Yes there is more clinching but I dont think that its a result of much more poorly conditioned fighters than those of yesteryear, as you would suggest.
Well, as for what you over all said that may be. But was for fighters being less well-conditioned today than they were in pass era's, it obvious that that aren't as well-conditioned today. Just taking for the heavyweights for example, today in active rounds they throw by far less throws in an active rounds on an average than heavyweights of past era's. That's a sign they are not as well-conditioned as fighters of past era's.
Also their weight today, between fights on the average will vary 20-40 pounds where as it use to be only 6-8 pounds which is a sign of a lack of training discipline.
You keep going on about a "boxers body".
There are all shapes and sizes of bodies within each weightclass today.
Some very muscular and some solid, some even flabby.
People's bodies and muscles react differently to different kinds of resistence.
What works for some doesn't always work the same for others.
A guy who is flabby could actually be in better shape then the guy with the solid body, and visa versa.
So it doesn't matter WHAT the body looks like.
As I said before, there have been many advances in our knowledge of the body and how it reacts to different training methods in the last 50 years.
Whether you choose to acknowledge that fact or not, it still remains a fact.
Just because traditional workouts WORK, doesnt mean that they are the most effective way to condition everyone's body for fighting.
Telling people that lifting weights is BAD for a fighter is not giving them all the information!
Just because a typewriter worked great 40 years ago, doesn't mean that using a computer is bad.
We've learned more since then and have come up with more efficient ways to achieve a specific goal, much the same as we have done with exercise science.
This is all Im trying to get across here:
While I believe that the tried and true methods of fight training have remained pretty much a constant, there are additional ways of "strengthening and conditioning" outside of pugilistic skill training that can be very effective when used in conjunction with a traditional workout.
First I want to thank you for taking of your time to share you thoughts about all this for it has allowed me an opportunity to point out things that are wrong as for the ways that a lot of fighters are being trained today.
How I know how good the training is, it produces?
I made a general statement that boxers don't have boxers bodies today, and the reason for it is because boxers aren't all training in all the same ways they had use to. By the way, George Foreman,
I've heard him say this too.
Heavyweights for example, it has always been hard for them to go long rounds, and that's always been true. Because they aren't built for it like fighters in the lighter weight divisions are.
But never has it been as hard for heavyweights to go long rounds as today, only because they have less stamina than the heavyweights of past era's, and in part its because some or even many are lifting weights and they are not training in all the same ways that fighters that were more well-conditioned did in past era's, too much of the training has changed and how I know how good the training is by what it produces?

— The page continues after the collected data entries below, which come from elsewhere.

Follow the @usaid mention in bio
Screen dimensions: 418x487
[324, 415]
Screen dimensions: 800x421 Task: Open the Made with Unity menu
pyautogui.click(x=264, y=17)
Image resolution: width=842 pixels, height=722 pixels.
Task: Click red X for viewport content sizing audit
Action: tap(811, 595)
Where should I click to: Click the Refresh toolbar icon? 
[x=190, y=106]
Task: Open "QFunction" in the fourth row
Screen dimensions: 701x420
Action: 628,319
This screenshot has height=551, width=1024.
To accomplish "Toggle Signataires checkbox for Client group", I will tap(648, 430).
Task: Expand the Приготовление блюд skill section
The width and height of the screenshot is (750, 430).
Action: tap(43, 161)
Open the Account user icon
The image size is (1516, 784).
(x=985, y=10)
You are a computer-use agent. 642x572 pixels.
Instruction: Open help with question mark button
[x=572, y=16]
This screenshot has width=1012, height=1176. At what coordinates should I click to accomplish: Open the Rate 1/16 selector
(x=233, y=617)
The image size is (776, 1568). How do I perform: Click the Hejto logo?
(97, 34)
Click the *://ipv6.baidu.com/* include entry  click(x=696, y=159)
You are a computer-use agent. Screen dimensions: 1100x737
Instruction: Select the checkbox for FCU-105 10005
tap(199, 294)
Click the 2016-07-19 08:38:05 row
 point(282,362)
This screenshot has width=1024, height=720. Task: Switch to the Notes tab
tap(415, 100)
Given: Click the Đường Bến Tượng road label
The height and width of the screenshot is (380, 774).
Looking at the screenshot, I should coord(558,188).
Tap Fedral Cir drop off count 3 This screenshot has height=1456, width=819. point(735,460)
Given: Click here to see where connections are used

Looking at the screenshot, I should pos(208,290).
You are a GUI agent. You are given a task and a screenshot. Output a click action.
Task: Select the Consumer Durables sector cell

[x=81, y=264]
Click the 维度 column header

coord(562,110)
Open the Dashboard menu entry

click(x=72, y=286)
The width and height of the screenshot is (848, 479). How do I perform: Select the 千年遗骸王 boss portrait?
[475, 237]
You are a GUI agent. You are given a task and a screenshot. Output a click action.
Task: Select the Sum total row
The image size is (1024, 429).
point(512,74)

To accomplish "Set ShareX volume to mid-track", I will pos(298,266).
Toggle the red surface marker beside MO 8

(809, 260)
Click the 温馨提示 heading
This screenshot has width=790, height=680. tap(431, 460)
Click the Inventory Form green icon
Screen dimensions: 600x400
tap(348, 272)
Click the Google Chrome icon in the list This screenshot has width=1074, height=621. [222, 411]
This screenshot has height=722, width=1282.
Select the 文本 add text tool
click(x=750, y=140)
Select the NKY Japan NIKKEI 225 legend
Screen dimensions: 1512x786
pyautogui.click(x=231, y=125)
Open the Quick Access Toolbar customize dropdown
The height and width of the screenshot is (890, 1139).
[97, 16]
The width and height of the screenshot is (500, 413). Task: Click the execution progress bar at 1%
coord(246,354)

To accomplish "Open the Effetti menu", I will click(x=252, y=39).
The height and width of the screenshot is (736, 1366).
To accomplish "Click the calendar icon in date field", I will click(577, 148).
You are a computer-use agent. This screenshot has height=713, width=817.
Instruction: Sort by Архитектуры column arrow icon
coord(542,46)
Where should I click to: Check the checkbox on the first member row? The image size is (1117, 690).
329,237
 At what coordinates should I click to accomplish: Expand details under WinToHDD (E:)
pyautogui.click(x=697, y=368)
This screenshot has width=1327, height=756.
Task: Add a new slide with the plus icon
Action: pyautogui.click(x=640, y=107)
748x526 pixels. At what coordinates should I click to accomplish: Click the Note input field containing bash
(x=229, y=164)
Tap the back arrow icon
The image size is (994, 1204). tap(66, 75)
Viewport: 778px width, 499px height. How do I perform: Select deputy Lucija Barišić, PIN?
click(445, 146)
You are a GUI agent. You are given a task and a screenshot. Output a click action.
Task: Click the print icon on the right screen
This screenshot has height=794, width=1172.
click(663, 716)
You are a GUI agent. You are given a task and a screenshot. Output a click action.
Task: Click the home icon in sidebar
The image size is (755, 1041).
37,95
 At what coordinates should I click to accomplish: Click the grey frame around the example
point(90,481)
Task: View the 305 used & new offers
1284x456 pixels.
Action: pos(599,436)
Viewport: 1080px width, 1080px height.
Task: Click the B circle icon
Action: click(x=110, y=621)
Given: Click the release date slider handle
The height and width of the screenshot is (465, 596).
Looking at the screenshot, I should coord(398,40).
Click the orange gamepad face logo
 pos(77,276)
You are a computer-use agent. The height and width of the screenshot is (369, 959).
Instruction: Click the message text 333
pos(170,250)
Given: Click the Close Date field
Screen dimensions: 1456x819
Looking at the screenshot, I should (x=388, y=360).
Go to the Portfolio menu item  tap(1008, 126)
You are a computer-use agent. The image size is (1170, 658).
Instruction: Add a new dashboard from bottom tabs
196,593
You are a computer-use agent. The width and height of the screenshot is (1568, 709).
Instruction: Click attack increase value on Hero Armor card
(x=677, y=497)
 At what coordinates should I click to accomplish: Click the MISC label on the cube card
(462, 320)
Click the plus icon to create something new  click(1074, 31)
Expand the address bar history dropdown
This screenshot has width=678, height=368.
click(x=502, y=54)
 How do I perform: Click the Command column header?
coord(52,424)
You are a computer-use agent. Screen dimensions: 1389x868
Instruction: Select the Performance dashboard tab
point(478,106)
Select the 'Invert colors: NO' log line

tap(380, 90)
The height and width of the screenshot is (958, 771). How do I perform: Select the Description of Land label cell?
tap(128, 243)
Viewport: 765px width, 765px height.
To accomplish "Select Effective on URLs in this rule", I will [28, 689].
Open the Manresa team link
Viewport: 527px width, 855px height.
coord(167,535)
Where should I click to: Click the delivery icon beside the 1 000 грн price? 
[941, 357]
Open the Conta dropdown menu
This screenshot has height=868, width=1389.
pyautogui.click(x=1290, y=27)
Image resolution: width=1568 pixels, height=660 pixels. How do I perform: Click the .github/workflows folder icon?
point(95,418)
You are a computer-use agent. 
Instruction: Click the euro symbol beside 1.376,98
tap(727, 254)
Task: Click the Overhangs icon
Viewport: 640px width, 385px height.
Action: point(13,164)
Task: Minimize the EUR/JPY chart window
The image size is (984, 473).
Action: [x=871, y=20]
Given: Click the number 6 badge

Do we have better fighters today, and more well-conditioned fighters than we did is past era's? Hardly! Just the opposite is true.
If fact, the over all performances are so poor today that few fans even have interest in boxing any more. If a person really knows much about the sport of boxing at all they are going to know that's true.
As for this training with weights thing for boxers!
I find that generally the only trainers, perhaps with some exceptions, are mostly trainers that have never boxed and don't have any boxing experience, and have never been fighters, and the wanna be's (to be good fighters) who had never succeeded in doing so, are mostly the only people who advocate lifting weights for boxers.